By Kylee Peña, Chris Clark, and Mike Whipple
I — Kylee — have two photos from my parents’ wedding. Just two. This year they celebrated 40 years of marriage, so both photos were shot on film. Both capture a joy and awkwardness that come with young weddings. They’re fresh and full of life, candid captures from another era.
One of the photos is a Polaroid Instant Camera shot. It’s the only copy of the photo. The colors are beginning to fade, and the image itself is only three or four inches across.
The other was shot on a 35mm camera. My mom and dad stand next to their best man and maid of honor, but the details are lost because the exposure is far too dark. And the negative was lost long ago too.
These are two photos that are important to my history, but I’ll probably never be able to make them any better. One was shot on a lost format, the color and contrast embedded into a single original copy as it was shot. The other could be cleaned up and blown up significantly with modern technology — if only the negative had been handled with care.
Everyone has images that are precious to them: that miraculous video of your dog doing that trick he does. The shot of your grandparents on their final anniversary together. Your own wedding, in which you invested thousands of your own savings. Imagine if you couldn’t play the video anymore, or if your grandparents’ portrait got blurry, or if your skin and wedding dress had a green hue on it.
On a movie or television show, this type of thing happens all the time to the director or cinematographer. They have worked their entire lives to get to the point of capturing that picture, and capturing it correctly. And then later it looks bad and wrong — 24 times a second.
By reaching beyond film and television art and into the realms of history and science, we’ve been working on solving this issue for Netflix projects. The future of our industry always has unknowns thanks in large part to rapidly accelerating innovations in technology. However, we can use what we do know from a hundred years of filmmaking, and the study of human perception, to best preserve content as new technology emerges which allows us to make the experience of viewing it even better. Preserving creative intent while preserving these important images is the goal.
With some attention and care spent up front on building and testing a color managed workflow, a show can look as expected at every point in the process, and archival assets can be created that increase the longevity of a show far into the future and protect it for remastering. The assets we require at Netflix — the NAM, GAM, and VDM — might be digital files that make their way to the cloud via our Content Hub, but the concepts are rooted in history and science.
What’s in a NAM, GAM or VDM?
Anyone who has delivered to (or been interested in delivering to) Netflix is familiar with these terms: non-graded archival master (NAM), graded archival master (GAM), and video display master (VDM). Other studios or facilities may have similar assets or similar names, and these are ours. Generally speaking, each delivery to Netflix will include these archival assets.
A non-graded archival master (NAM) is a complete copy of the ungraded, yet fully conformed, final locked picture including VFX, rendered in the original working color space such as ACES or the original camera log space, with no output or display transform rendered in or applied.
A graded archival master (GAM) adds in the final color grading decisions to the fully conformed final locked picture, and is also rendered in the original working color space such as ACES or the original camera log space — again, with no output or display transform rendered in or applied.
Neither the NAM nor GAM are very pretty to watch because images in logarithmic a.k.a “log” or linear space are not rendered for display and potentially hold more information than displays can reproduce. For that, we have the VDM.

*Record excerpts:*
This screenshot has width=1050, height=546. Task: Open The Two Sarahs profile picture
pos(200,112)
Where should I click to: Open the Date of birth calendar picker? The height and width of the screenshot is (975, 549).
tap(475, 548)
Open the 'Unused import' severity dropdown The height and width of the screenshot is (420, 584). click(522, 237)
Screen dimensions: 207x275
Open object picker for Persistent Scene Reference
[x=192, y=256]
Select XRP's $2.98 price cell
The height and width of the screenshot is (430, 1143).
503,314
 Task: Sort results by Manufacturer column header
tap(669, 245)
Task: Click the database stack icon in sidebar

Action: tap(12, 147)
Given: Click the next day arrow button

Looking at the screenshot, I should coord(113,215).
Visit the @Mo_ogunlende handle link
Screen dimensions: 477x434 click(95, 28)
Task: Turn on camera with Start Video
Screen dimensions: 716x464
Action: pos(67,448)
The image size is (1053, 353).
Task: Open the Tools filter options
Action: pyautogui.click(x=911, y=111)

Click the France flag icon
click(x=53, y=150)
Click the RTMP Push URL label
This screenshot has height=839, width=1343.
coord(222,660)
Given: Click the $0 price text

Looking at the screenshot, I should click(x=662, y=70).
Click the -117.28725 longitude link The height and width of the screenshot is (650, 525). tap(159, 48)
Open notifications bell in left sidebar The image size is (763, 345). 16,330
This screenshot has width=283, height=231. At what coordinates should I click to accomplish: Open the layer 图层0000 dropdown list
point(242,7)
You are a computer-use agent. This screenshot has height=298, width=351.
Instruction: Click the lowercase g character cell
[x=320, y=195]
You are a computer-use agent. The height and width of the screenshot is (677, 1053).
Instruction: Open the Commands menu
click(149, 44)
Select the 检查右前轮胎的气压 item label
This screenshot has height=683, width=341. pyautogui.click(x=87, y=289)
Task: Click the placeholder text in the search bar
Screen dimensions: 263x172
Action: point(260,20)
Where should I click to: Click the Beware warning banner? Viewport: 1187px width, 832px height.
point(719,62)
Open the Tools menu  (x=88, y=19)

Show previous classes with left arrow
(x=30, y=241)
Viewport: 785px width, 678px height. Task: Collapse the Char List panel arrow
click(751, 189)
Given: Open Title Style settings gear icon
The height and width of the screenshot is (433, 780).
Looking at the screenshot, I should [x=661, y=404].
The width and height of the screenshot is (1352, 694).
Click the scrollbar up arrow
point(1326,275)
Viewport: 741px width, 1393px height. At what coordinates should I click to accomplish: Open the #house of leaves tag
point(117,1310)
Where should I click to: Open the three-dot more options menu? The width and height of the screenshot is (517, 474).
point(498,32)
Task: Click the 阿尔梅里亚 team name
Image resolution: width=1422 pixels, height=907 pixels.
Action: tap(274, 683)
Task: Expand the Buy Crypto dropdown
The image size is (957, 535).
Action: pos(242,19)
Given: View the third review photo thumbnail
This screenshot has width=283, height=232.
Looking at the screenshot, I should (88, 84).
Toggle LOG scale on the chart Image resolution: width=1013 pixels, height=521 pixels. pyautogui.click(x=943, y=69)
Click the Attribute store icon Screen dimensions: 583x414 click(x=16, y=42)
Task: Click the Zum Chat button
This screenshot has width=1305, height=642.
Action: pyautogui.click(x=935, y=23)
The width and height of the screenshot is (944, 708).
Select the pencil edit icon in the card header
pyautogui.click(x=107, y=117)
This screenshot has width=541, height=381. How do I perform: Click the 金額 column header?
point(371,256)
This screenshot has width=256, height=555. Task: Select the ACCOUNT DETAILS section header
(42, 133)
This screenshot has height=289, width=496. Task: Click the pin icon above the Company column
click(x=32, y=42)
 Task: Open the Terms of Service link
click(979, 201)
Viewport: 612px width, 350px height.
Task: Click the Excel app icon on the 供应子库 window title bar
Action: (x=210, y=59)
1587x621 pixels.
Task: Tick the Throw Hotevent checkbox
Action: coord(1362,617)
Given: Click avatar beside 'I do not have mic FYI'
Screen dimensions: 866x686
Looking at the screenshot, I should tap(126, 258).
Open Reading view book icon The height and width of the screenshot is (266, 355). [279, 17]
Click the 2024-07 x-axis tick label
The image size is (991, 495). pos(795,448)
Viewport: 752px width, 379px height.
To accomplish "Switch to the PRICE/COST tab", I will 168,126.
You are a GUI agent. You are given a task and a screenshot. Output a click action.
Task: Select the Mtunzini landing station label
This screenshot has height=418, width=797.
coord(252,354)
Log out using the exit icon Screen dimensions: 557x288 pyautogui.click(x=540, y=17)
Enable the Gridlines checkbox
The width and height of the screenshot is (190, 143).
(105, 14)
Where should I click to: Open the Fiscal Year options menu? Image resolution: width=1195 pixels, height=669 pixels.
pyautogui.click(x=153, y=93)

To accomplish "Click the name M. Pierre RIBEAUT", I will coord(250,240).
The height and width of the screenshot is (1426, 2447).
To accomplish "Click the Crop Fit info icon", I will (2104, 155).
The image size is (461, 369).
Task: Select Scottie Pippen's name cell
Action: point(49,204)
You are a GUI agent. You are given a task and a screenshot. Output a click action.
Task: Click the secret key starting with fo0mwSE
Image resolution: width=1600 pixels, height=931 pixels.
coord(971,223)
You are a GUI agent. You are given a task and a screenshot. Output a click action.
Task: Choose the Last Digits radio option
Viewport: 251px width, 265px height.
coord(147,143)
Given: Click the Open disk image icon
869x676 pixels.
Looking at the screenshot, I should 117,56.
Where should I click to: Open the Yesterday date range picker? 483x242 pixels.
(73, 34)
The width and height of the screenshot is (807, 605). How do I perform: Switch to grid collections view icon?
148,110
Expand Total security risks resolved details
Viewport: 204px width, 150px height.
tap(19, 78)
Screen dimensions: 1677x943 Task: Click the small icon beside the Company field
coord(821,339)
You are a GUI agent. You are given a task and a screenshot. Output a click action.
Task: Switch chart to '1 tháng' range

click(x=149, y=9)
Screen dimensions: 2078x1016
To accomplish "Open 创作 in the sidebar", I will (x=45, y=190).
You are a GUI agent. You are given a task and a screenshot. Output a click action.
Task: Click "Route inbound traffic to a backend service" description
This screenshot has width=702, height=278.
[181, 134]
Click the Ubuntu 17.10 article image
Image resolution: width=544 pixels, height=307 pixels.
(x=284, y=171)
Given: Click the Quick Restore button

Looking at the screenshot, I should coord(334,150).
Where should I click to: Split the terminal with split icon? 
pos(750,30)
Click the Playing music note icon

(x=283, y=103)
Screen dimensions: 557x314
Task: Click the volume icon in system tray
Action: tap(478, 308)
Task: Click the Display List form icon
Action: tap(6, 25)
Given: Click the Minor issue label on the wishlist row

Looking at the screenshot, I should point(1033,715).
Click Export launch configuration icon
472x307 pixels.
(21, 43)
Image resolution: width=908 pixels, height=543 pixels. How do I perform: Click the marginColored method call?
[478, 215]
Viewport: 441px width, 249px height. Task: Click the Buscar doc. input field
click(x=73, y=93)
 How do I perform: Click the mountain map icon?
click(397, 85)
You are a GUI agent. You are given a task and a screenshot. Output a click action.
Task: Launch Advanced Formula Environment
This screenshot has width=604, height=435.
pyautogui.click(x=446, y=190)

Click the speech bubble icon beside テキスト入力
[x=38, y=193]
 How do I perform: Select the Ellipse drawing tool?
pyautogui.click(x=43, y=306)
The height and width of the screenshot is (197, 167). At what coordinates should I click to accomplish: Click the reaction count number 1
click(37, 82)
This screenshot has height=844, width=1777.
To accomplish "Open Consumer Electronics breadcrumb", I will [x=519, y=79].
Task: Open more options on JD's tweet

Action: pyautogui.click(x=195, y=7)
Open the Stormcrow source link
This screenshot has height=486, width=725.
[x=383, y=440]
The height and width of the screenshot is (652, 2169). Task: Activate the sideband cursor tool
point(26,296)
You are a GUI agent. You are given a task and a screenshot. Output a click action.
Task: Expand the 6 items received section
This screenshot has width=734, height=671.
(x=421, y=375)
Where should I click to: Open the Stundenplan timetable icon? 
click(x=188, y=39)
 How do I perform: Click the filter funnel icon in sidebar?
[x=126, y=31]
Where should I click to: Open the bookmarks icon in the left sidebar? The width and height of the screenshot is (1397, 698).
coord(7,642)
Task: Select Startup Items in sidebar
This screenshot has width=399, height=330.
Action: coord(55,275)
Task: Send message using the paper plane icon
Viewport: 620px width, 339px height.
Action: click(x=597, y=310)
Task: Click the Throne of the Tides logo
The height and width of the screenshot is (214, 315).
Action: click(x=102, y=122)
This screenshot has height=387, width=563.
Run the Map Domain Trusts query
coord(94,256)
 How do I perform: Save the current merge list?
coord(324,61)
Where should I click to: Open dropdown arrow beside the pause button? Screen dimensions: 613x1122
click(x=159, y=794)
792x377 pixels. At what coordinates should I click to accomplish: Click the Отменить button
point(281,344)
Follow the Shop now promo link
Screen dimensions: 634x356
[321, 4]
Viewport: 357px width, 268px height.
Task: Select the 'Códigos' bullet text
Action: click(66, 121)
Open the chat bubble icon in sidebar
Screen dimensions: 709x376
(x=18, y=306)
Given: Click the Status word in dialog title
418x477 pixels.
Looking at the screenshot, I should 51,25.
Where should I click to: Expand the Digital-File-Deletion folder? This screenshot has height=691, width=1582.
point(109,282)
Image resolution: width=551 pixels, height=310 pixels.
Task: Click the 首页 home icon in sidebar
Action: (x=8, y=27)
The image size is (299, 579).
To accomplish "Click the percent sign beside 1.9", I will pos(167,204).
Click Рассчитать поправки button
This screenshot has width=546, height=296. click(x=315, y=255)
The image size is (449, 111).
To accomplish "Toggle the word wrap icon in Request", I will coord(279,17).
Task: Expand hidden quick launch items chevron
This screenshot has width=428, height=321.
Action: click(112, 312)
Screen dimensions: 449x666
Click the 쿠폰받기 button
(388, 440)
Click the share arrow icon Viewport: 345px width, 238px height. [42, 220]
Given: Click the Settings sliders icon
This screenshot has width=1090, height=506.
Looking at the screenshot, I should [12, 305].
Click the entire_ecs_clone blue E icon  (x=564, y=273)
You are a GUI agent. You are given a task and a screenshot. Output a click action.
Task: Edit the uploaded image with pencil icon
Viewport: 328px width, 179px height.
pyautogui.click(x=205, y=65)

*Short task:* Decide whether each statement agrees with the text on archival masters above, answering yes or no and quoting the words of the text that settle it. 1. The Polaroid photo from the wedding exists in only one copy. 2. The negative of the 35mm wedding photo is still available. 3. A graded archival master has an output or display transform applied.

*Answer to this task:*
1. Yes: "It’s the only copy of the photo."
2. No: "And the negative was lost long ago too."
3. No: "again, with no output or display transform rendered in or applied."